The exercise:
Find each line in the material below that contains the word "accomplish" and copy those lines out in full.

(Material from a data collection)
☆ ☆ ☆ ☆ ☆ ☆ ☆
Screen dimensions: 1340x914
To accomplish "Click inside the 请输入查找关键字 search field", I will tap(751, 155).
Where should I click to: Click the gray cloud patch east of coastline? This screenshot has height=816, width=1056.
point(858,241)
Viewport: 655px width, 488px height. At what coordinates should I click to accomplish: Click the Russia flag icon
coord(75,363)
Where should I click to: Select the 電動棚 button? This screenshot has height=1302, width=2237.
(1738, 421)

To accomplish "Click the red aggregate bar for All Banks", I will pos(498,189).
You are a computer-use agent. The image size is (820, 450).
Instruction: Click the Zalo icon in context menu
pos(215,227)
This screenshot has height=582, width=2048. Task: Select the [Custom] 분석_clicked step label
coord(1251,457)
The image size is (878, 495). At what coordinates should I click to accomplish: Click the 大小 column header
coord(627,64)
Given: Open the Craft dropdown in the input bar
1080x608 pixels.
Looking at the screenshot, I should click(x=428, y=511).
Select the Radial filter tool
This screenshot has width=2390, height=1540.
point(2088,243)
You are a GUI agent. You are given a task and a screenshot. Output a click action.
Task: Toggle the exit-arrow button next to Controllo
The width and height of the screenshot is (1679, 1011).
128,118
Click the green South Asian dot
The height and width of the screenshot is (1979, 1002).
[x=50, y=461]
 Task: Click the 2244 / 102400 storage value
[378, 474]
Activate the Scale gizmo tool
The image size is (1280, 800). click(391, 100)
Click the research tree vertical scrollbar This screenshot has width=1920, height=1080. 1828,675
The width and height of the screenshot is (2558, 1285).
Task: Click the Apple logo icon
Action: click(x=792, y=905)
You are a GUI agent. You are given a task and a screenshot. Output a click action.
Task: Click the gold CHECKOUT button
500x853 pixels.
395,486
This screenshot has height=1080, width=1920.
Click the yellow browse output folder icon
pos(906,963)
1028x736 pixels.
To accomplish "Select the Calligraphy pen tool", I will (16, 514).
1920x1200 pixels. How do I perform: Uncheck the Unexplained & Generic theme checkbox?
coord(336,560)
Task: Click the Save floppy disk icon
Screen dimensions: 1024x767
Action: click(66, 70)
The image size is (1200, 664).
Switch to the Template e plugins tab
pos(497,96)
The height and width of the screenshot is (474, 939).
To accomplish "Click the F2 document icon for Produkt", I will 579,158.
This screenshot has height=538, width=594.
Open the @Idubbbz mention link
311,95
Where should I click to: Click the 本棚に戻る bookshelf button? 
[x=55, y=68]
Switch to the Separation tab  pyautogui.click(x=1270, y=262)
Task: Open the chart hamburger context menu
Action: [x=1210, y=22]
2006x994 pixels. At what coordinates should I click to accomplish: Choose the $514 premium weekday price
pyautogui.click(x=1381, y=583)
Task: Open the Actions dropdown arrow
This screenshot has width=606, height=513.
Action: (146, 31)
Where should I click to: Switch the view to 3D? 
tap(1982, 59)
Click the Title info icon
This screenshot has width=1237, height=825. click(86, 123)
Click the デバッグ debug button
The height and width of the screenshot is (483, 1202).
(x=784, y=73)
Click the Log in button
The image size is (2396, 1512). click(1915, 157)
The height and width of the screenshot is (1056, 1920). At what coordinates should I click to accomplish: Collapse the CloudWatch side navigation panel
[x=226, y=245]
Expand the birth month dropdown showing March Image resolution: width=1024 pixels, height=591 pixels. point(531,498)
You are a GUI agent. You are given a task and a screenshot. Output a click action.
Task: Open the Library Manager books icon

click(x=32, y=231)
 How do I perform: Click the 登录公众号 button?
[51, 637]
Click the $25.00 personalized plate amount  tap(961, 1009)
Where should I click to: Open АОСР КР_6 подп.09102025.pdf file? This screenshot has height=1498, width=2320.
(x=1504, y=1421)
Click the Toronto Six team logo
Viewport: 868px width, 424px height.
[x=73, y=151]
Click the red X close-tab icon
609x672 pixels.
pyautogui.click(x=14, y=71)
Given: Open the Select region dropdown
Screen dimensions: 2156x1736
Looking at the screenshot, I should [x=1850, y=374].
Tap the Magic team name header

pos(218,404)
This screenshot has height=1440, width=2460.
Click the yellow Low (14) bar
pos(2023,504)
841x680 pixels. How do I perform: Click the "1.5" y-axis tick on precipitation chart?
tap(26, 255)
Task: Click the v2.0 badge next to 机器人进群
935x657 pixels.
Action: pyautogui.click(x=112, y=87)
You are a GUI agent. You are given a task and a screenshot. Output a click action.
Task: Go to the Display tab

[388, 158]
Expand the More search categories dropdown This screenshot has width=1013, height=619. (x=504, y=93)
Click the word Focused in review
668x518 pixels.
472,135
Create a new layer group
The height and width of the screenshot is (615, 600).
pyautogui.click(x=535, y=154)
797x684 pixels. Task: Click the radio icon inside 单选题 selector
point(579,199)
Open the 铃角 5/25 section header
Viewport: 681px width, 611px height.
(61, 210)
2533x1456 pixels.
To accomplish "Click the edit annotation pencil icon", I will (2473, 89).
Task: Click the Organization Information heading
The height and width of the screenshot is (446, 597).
☆ ☆ ☆ ☆ ☆ ☆ ☆
Result of the exercise:
To accomplish "Click inside the 请输入查找关键字 search field", I will tap(751, 155).
Viewport: 655px width, 488px height. At what coordinates should I click to accomplish: Click the Russia flag icon
To accomplish "Click the red aggregate bar for All Banks", I will pos(498,189).
The image size is (878, 495). At what coordinates should I click to accomplish: Click the 大小 column header
To accomplish "Select the Calligraphy pen tool", I will (16, 514).
To accomplish "Click the F2 document icon for Produkt", I will 579,158.
2006x994 pixels. At what coordinates should I click to accomplish: Choose the $514 premium weekday price
The height and width of the screenshot is (1056, 1920). At what coordinates should I click to accomplish: Collapse the CloudWatch side navigation panel
To accomplish "Click the edit annotation pencil icon", I will (2473, 89).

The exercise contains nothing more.